* **Yapmanız gereken**
Aşağıdaki kayıtların tamamını hiçbir şeyi değiştirmeden, satır satır aynen yeniden yazın.

═══ Kayıtlı veriler

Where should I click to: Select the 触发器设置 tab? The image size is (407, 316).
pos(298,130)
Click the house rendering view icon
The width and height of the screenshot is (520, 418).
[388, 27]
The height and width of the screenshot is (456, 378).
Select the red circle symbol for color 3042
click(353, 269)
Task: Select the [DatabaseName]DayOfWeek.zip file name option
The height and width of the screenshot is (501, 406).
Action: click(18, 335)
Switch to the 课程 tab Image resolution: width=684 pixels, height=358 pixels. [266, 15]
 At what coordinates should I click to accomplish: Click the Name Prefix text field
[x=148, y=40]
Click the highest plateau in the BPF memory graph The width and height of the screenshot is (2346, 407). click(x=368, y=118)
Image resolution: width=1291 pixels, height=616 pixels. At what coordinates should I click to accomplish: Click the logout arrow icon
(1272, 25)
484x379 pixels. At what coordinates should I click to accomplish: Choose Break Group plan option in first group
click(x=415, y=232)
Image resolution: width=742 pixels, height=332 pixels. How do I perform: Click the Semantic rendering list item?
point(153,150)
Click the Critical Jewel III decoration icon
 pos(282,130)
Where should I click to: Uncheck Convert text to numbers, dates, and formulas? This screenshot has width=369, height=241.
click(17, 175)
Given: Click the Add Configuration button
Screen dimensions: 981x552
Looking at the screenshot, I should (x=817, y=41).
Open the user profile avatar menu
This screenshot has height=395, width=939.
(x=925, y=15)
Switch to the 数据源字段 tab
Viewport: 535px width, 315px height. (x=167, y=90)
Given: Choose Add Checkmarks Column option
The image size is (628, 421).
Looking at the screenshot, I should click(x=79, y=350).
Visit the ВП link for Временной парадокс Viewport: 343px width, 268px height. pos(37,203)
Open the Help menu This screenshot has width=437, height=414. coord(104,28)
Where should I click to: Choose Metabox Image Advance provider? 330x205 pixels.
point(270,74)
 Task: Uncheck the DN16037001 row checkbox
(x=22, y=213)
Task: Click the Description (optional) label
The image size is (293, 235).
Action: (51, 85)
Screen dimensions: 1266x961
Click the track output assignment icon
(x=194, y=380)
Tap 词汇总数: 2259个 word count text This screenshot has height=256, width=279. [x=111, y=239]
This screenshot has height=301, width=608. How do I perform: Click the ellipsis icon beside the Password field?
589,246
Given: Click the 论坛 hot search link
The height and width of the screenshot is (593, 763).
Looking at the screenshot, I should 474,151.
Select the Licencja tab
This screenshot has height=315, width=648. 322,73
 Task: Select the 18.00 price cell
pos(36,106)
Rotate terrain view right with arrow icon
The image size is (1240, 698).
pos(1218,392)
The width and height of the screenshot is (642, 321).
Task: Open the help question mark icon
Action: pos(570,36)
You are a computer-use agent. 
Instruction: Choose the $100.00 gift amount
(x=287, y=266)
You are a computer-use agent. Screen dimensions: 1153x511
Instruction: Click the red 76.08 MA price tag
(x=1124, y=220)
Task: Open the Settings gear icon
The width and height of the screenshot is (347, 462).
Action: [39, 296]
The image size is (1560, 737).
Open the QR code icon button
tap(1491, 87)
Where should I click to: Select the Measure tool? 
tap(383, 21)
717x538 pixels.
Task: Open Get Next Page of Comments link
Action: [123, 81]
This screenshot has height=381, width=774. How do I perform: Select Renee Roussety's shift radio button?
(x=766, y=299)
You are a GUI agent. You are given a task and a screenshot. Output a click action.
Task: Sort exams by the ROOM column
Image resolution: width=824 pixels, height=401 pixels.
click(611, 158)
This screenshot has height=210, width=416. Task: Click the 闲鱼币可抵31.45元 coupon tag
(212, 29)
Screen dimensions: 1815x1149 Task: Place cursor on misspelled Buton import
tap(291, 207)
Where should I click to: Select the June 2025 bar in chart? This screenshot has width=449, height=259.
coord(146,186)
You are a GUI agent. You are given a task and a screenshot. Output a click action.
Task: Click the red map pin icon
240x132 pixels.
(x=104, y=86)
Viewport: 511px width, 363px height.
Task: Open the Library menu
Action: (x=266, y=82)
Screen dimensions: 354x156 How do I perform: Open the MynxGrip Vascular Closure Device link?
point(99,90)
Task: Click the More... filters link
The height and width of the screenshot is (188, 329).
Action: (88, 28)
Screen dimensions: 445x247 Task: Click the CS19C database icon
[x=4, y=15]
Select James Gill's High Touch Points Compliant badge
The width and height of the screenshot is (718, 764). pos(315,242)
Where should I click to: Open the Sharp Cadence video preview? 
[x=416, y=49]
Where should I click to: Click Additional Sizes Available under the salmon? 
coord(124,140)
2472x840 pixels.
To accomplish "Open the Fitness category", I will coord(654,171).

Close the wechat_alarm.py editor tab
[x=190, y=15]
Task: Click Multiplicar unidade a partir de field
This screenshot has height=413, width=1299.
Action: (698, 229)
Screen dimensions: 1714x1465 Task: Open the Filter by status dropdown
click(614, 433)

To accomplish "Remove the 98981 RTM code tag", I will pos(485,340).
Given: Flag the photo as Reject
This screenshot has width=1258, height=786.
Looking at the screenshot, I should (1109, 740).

══════

* **Görevin çözümü**
Where should I click to: Select the 触发器设置 tab? The image size is (407, 316).
pos(298,130)
Click the house rendering view icon
The width and height of the screenshot is (520, 418).
[388, 27]
The height and width of the screenshot is (456, 378).
Select the red circle symbol for color 3042
click(353, 269)
Task: Select the [DatabaseName]DayOfWeek.zip file name option
The height and width of the screenshot is (501, 406).
Action: click(18, 335)
Switch to the 课程 tab Image resolution: width=684 pixels, height=358 pixels. [266, 15]
 At what coordinates should I click to accomplish: Click the Name Prefix text field
[x=148, y=40]
Click the highest plateau in the BPF memory graph The width and height of the screenshot is (2346, 407). click(x=368, y=118)
Image resolution: width=1291 pixels, height=616 pixels. At what coordinates should I click to accomplish: Click the logout arrow icon
(1272, 25)
484x379 pixels. At what coordinates should I click to accomplish: Choose Break Group plan option in first group
click(x=415, y=232)
Image resolution: width=742 pixels, height=332 pixels. How do I perform: Click the Semantic rendering list item?
point(153,150)
Click the Critical Jewel III decoration icon
 pos(282,130)
Where should I click to: Uncheck Convert text to numbers, dates, and formulas? This screenshot has width=369, height=241.
click(17, 175)
Given: Click the Add Configuration button
Screen dimensions: 981x552
Looking at the screenshot, I should (x=817, y=41).
Open the user profile avatar menu
This screenshot has height=395, width=939.
(x=925, y=15)
Switch to the 数据源字段 tab
Viewport: 535px width, 315px height. (x=167, y=90)
Given: Choose Add Checkmarks Column option
The image size is (628, 421).
Looking at the screenshot, I should click(x=79, y=350).
Visit the ВП link for Временной парадокс Viewport: 343px width, 268px height. pos(37,203)
Open the Help menu This screenshot has width=437, height=414. coord(104,28)
Where should I click to: Choose Metabox Image Advance provider? 330x205 pixels.
point(270,74)
 Task: Uncheck the DN16037001 row checkbox
(x=22, y=213)
Task: Click the Description (optional) label
The image size is (293, 235).
Action: (51, 85)
Screen dimensions: 1266x961
Click the track output assignment icon
(x=194, y=380)
Tap 词汇总数: 2259个 word count text This screenshot has height=256, width=279. [x=111, y=239]
This screenshot has height=301, width=608. How do I perform: Click the ellipsis icon beside the Password field?
589,246
Given: Click the 论坛 hot search link
The height and width of the screenshot is (593, 763).
Looking at the screenshot, I should 474,151.
Select the Licencja tab
This screenshot has height=315, width=648. 322,73
 Task: Select the 18.00 price cell
pos(36,106)
Rotate terrain view right with arrow icon
The image size is (1240, 698).
pos(1218,392)
The width and height of the screenshot is (642, 321).
Task: Open the help question mark icon
Action: pos(570,36)
You are a computer-use agent. 
Instruction: Choose the $100.00 gift amount
(x=287, y=266)
You are a computer-use agent. Screen dimensions: 1153x511
Instruction: Click the red 76.08 MA price tag
(x=1124, y=220)
Task: Open the Settings gear icon
The width and height of the screenshot is (347, 462).
Action: [39, 296]
The image size is (1560, 737).
Open the QR code icon button
tap(1491, 87)
Where should I click to: Select the Measure tool? 
tap(383, 21)
717x538 pixels.
Task: Open Get Next Page of Comments link
Action: [123, 81]
This screenshot has height=381, width=774. How do I perform: Select Renee Roussety's shift radio button?
(x=766, y=299)
You are a GUI agent. You are given a task and a screenshot. Output a click action.
Task: Sort exams by the ROOM column
Image resolution: width=824 pixels, height=401 pixels.
click(611, 158)
This screenshot has height=210, width=416. Task: Click the 闲鱼币可抵31.45元 coupon tag
(212, 29)
Screen dimensions: 1815x1149 Task: Place cursor on misspelled Buton import
tap(291, 207)
Where should I click to: Select the June 2025 bar in chart? This screenshot has width=449, height=259.
coord(146,186)
You are a GUI agent. You are given a task and a screenshot. Output a click action.
Task: Click the red map pin icon
240x132 pixels.
(x=104, y=86)
Viewport: 511px width, 363px height.
Task: Open the Library menu
Action: (x=266, y=82)
Screen dimensions: 354x156 How do I perform: Open the MynxGrip Vascular Closure Device link?
point(99,90)
Task: Click the More... filters link
The height and width of the screenshot is (188, 329).
Action: (88, 28)
Screen dimensions: 445x247 Task: Click the CS19C database icon
[x=4, y=15]
Select James Gill's High Touch Points Compliant badge
The width and height of the screenshot is (718, 764). pos(315,242)
Where should I click to: Open the Sharp Cadence video preview? 
[x=416, y=49]
Where should I click to: Click Additional Sizes Available under the salmon? 
coord(124,140)
2472x840 pixels.
To accomplish "Open the Fitness category", I will coord(654,171).

Close the wechat_alarm.py editor tab
[x=190, y=15]
Task: Click Multiplicar unidade a partir de field
This screenshot has height=413, width=1299.
Action: (698, 229)
Screen dimensions: 1714x1465 Task: Open the Filter by status dropdown
click(614, 433)

To accomplish "Remove the 98981 RTM code tag", I will pos(485,340).
Given: Flag the photo as Reject
This screenshot has width=1258, height=786.
Looking at the screenshot, I should (1109, 740).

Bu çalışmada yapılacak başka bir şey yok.